Starting at the line that contains "Task: Click equals" and ending at the line that contains "Task: Select the Wavegen module at 50.00Hz", the lines below are to be given again exactly, with nothing added.

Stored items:
-=-=-

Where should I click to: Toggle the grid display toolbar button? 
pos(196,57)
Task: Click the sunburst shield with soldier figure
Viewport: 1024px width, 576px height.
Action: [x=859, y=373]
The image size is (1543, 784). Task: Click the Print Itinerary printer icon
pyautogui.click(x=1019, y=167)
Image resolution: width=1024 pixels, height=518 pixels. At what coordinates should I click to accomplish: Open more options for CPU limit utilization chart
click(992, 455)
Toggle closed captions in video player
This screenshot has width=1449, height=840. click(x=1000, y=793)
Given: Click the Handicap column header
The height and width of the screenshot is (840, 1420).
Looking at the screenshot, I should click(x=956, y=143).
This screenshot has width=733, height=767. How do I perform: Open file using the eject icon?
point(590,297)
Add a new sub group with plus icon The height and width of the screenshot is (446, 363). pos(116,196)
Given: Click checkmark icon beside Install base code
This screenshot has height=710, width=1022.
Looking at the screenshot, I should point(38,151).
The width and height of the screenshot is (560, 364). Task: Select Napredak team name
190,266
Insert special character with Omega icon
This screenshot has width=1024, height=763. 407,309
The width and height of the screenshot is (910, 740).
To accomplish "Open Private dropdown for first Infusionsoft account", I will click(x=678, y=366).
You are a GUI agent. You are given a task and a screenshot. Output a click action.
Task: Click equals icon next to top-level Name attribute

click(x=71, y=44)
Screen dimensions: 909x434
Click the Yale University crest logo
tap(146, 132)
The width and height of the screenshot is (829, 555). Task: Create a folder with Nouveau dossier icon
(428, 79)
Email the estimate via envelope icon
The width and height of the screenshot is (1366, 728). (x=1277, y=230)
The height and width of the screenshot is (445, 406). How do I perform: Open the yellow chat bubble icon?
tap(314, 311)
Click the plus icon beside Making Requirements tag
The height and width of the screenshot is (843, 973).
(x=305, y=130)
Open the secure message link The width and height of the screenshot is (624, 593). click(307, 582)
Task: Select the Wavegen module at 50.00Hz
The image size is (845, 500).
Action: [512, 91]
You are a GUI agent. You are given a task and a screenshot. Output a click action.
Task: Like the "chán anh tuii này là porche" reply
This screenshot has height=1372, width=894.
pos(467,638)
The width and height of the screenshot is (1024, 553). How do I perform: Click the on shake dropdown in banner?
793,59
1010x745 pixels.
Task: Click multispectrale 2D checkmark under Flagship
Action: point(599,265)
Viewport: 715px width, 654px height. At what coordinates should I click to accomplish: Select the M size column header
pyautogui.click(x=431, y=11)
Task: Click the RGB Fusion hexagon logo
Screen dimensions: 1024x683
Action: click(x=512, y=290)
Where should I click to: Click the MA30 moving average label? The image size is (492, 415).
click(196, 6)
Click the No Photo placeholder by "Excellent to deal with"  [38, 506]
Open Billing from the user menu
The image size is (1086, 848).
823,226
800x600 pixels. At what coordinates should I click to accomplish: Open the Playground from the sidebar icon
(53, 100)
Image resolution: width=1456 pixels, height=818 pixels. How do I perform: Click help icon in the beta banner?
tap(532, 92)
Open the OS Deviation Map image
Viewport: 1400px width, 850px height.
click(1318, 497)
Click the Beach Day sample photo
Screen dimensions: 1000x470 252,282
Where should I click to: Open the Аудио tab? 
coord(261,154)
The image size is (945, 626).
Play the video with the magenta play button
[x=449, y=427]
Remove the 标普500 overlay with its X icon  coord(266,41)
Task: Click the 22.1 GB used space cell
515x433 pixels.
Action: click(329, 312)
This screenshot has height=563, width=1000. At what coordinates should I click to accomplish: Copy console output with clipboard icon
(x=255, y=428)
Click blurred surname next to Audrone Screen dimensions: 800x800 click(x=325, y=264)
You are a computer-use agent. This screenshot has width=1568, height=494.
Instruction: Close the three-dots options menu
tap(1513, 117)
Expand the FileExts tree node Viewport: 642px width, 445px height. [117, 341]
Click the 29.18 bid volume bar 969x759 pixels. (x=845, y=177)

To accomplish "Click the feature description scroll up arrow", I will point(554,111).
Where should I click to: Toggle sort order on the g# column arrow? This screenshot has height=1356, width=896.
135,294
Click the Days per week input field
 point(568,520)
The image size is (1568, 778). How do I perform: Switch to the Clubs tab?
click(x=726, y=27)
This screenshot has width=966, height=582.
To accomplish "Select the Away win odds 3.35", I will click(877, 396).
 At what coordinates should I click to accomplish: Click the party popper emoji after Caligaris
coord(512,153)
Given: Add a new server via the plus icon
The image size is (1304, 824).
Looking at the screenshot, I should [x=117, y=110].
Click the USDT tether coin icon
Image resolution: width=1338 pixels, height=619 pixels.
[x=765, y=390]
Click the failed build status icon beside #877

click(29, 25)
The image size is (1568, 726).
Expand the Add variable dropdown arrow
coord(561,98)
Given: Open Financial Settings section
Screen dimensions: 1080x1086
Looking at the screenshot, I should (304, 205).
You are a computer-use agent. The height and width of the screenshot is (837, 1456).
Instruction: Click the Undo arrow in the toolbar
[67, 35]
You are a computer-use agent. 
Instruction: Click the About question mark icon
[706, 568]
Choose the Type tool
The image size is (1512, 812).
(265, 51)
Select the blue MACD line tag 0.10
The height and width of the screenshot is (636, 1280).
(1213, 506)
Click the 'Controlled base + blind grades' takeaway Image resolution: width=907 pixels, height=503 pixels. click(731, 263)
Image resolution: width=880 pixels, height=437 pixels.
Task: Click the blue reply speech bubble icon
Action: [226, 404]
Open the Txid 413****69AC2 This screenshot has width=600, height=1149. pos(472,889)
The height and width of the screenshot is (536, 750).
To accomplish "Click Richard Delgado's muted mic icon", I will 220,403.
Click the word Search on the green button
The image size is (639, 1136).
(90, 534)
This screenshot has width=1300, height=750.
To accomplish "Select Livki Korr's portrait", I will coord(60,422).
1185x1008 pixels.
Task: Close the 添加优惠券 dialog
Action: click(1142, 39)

-=-=-

■ Response to the exercise ■
Task: Click equals icon next to top-level Name attribute

click(x=71, y=44)
Screen dimensions: 909x434
Click the Yale University crest logo
tap(146, 132)
The width and height of the screenshot is (829, 555). Task: Create a folder with Nouveau dossier icon
(428, 79)
Email the estimate via envelope icon
The width and height of the screenshot is (1366, 728). (x=1277, y=230)
The height and width of the screenshot is (445, 406). How do I perform: Open the yellow chat bubble icon?
tap(314, 311)
Click the plus icon beside Making Requirements tag
The height and width of the screenshot is (843, 973).
(x=305, y=130)
Open the secure message link The width and height of the screenshot is (624, 593). click(307, 582)
Task: Select the Wavegen module at 50.00Hz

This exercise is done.